Volokh, pointing readers to an essay he did in 2009 regarding so-called “cooling-off periods” for the UCLA Law Review, suggests that not all waiting periods are unconstitutional but it may be up to the courts to determine whether a waiting period is excessive.

It is what Judge Ishii said – equating California’s WPL with a prior restraint – that should get the attention of the press, because it strikes at the heart of an issue that amounts to a raw nerve among journalists: government intervention in the exercise of a constitutionally-protected civil right. As it applies to the First Amendment, it deals with government censorship. As it applies to the Second Amendment in the Silvester case, it could mean that 10-day waiting periods amount to the same kind of government interference with the exercise of a right.

If government can impair one civil right, the others are endangered.

In his order, Judge Ishii notes, “While it is appropriate to have a background check, the current systems and data available do not make the 10-day waiting period reasonable.”

There is something else about the 10-day “cooling off” period. On page 5 of Judge Ishii’s order, he explains a fundamental problem with what plaintiffs in the case consider an arbitrary waiting period.

“Harris argues that the WPL imposes a minor burden,” the judge observed, “which at a minimum concedes that it is a burden and/or infringement on the right to keep and bear arms. Every gun purchaser in California is deprived of the right to bear arms for at least 10 days, and is required to make additional trips to obtain the firearm. There are no alternative means of legally exercising this fundamental right without going through these burdens. No matter how great the need may be for a firearm for self-defense, there is no alternative but to wait at least 10 days. Because the WPL burdens the Second Amendment, heightened scrutiny must be applied.”

It is safe to say that courts are in the process of breaking much new ground regarding the Second Amendment right to keep and bear arms, opening the door to some interesting observations from the bench. The proverbial floodgate was opened with the Supreme Court’s 2008 Heller ruling that recognized and affirmed the Second Amendment protects an individual civil right, and the court’s subsequent 2010 McDonald ruling that incorporated the Second Amendment to the states through the 14th Amendment.

There was the ruling in a Maryland case by U.S. District Court Judge Benson Everett Legg in which he observed, “In addition to self-defense, the (Second Amendment) right was also understood to allow for militia membership and hunting. To secure these rights, the Second Amendment‘s protections must extend beyond the home: neither hunting nor militia training is a household activity, and ‘self-defense has to take place wherever [a] person happens to be’.”

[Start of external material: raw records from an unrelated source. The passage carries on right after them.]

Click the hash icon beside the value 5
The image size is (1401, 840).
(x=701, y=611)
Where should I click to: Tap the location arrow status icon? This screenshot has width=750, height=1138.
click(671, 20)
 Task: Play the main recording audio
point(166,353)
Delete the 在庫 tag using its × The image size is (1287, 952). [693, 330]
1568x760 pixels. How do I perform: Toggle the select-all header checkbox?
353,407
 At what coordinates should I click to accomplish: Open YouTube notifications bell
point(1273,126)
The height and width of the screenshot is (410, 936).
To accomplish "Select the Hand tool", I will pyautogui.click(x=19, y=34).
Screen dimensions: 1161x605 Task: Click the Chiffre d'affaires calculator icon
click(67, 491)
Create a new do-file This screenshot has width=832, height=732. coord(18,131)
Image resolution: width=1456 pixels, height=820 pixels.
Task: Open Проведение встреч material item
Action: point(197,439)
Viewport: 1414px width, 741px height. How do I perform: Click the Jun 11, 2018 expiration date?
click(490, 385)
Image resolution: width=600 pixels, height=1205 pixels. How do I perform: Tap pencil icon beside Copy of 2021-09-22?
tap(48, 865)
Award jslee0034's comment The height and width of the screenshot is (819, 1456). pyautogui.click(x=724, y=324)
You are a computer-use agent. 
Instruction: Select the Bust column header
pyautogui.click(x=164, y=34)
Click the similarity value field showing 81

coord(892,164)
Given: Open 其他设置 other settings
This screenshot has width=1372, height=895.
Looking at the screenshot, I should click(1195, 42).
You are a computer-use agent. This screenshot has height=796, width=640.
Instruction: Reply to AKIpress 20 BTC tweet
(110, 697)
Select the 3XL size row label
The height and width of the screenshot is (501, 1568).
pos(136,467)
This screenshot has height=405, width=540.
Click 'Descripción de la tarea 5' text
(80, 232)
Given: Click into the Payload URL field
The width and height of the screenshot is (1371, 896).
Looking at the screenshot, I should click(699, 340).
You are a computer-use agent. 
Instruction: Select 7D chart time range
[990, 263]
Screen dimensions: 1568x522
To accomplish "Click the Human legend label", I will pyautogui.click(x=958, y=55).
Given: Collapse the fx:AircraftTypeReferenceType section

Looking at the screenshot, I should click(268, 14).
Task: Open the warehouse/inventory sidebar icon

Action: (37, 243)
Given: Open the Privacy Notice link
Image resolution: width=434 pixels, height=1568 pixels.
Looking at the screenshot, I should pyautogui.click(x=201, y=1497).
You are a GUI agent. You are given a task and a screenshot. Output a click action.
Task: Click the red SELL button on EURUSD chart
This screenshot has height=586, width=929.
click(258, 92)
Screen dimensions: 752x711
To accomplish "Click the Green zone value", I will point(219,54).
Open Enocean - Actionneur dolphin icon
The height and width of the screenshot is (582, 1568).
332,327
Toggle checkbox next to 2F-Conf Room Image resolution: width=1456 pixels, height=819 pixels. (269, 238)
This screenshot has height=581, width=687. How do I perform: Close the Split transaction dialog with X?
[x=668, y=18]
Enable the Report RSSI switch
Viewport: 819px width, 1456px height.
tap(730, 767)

The Illinois Supreme Court, following the lead of the federal Seventh Circuit Court of Appeals, unanimously noted, “As the Seventh Circuit correctly noted, neither Heller nor McDonald expressly limits the Second Amendment’s protections to the home. On the contrary, both decisions contain language strongly suggesting if not outright confirming that the Second Amendment right to keep and bear arms extends beyond the home.”

Where is this all leading? In an ideal world, the legal path would be a yellow brick road to a determination that the Second Amendment means what it says, and that law-abiding gun owners could have any kind of bearable firearm they want.

But ours is not an ideal world. As courts have done with every other civil right, they will likely lean toward very careful, and perhaps incremental, dissection and definition of the right to keep and bear arms. What is happening now in California appears to be an effort to determine just what an acceptable wait might be between time a person buys a gun and the time he or she receives the firearm. That wait may be no longer than the time it takes to run a background check which, thanks to available technology, is not much more than a few minutes.

And this should be kept in the perspective so eloquently stated by the late Dr. Martin Luther King: “A right delayed is a right denied.”